Entre o verdadeiro e o falso e a dúvida, alguns escolhem sempre o pior que lhes permita transformar em maléfico o que se apresenta com interrogações e suspeição, para ferir e julgar com prazer sádico um outro. É só olharmos para a hipocrisia e a deturpação que grassam entre políticos, em que há tantos detractores a puxar a brasa à sua sardinha…

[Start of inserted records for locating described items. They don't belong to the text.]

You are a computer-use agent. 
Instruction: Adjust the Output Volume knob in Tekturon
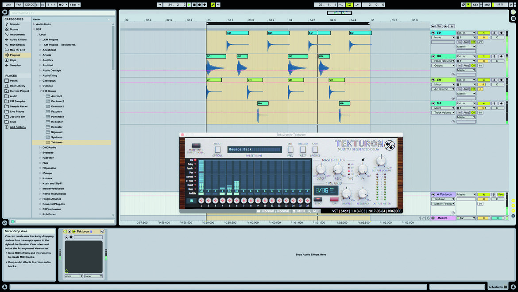coord(381,161)
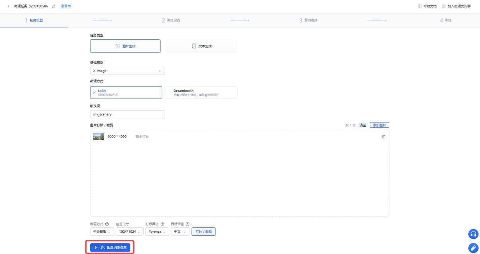This screenshot has width=480, height=254.
Task: Expand the florence tagging algorithm dropdown
Action: click(157, 232)
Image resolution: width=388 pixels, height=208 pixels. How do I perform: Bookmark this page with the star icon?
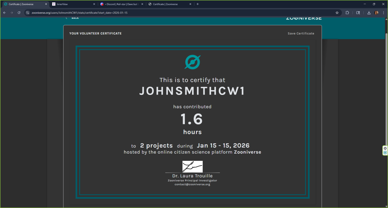point(337,13)
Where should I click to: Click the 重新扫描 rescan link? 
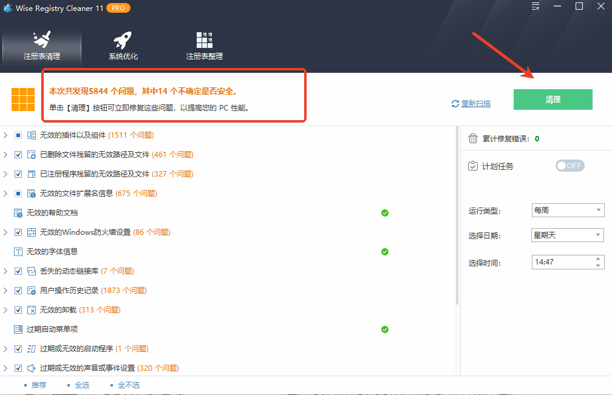pos(477,103)
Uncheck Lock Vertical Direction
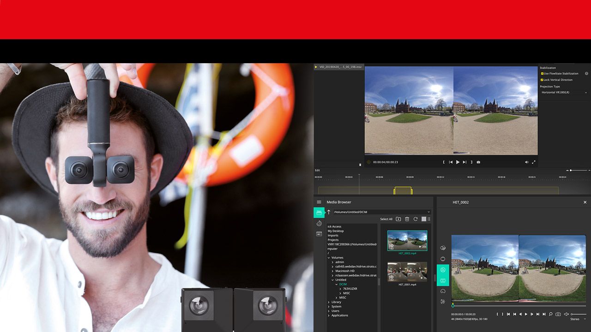The image size is (591, 332). coord(543,80)
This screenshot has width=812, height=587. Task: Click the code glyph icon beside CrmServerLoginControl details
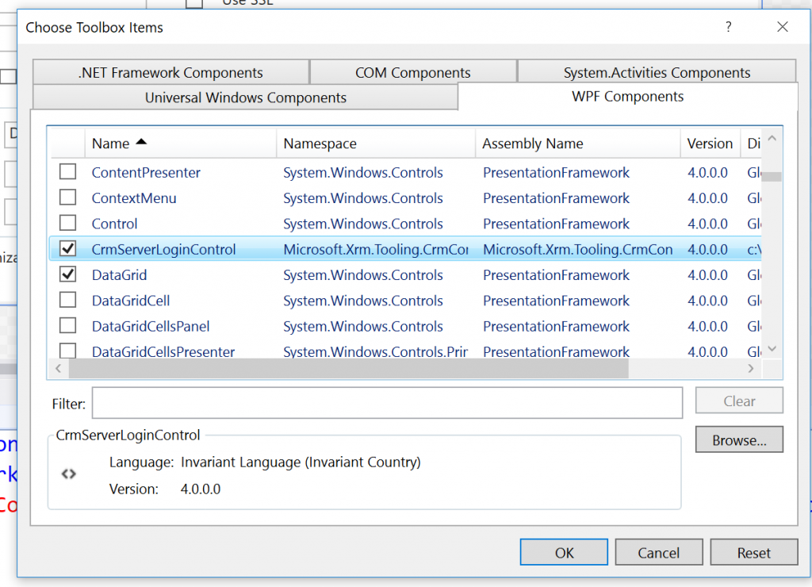point(68,474)
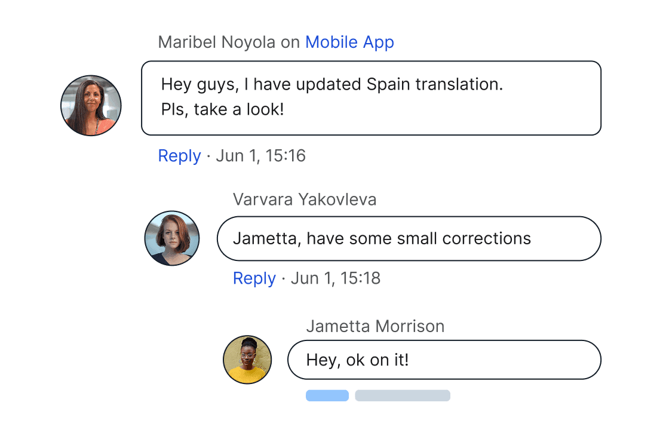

Entretanto, voltemos ao Vírus Malvado, que mata, destrói e altera a vida dos homens em todo o planeta Terra. A Doença traz outras doenças como a queda das economias e a catástrofe social que se avizinha. Por isso tem sido notícia o corredor aéreo que o Reino Unido poderia cortar para Portugal, para o Algarve mais propriamente. Os dois ou três milhões de turistas ingleses são muito necessários! E cortou-se a ligação, soube-se há dois dias. Como se falou de amizades entre os dois países, de acordos históricos, etc., seria uma questão de interesses e não de segurança contra o vírus… Havia já um sururu entre comentadores e algum público a propósito de a Grécia começar a considerar Portugal perigoso porque queria os turistas nas suas ilhas. Não passa do velho jogo do xadrez de interesses. Depois do Não, os canais de TV até gráficos apresentaram para conferir a situação do Reino Unido em relação a Portugal, Algarve, que mostravam como o número de infectados por cada cem mil habitantes assinalava uma diferença abissal a favor do Algarve. Todavia, toda a gente sabe isto, mas este assunto levou-me a recordar uma das minhas aprendizagens. Lembro- -me que a minha professora primária nos falava da grande amizade dos ingleses em relação a Portugal (transmitia o que vinha nos livros únicos de instrução) e na miúda que eu era despertou grande carinho e admiração pelos ingleses. Mais tarde, já no liceu, e na juventude da frequência universitária, com livros vários e professores vários, caiu- -me em cima a desilusão face aos ingleses. Aprendi como essa tal amizade era unicamente a seu favor, aprendi como tantas vezes nos prejudicaram através dos tais acordos históricos. Contudo, um conhecido comentador de Domingo, Marques Mendes, veio dizer que «os portugueses não têm de se queixar [ referia o não ao corredor aéreo], puseram-se a jeito». Fico a questionar a falta de raciocínio lógico e o descaramento de dizer que a má gestão, por parte do governo, da epidemia em Lisboa e Vale do Tejo levou a isso… Mas não falávamos da região algarvia?!
Termino com uma fase de Helen Keller: «Todo o mundo está cheio de sofrimento. Mas está também cheio de superação». É nisso que temos de acreditar.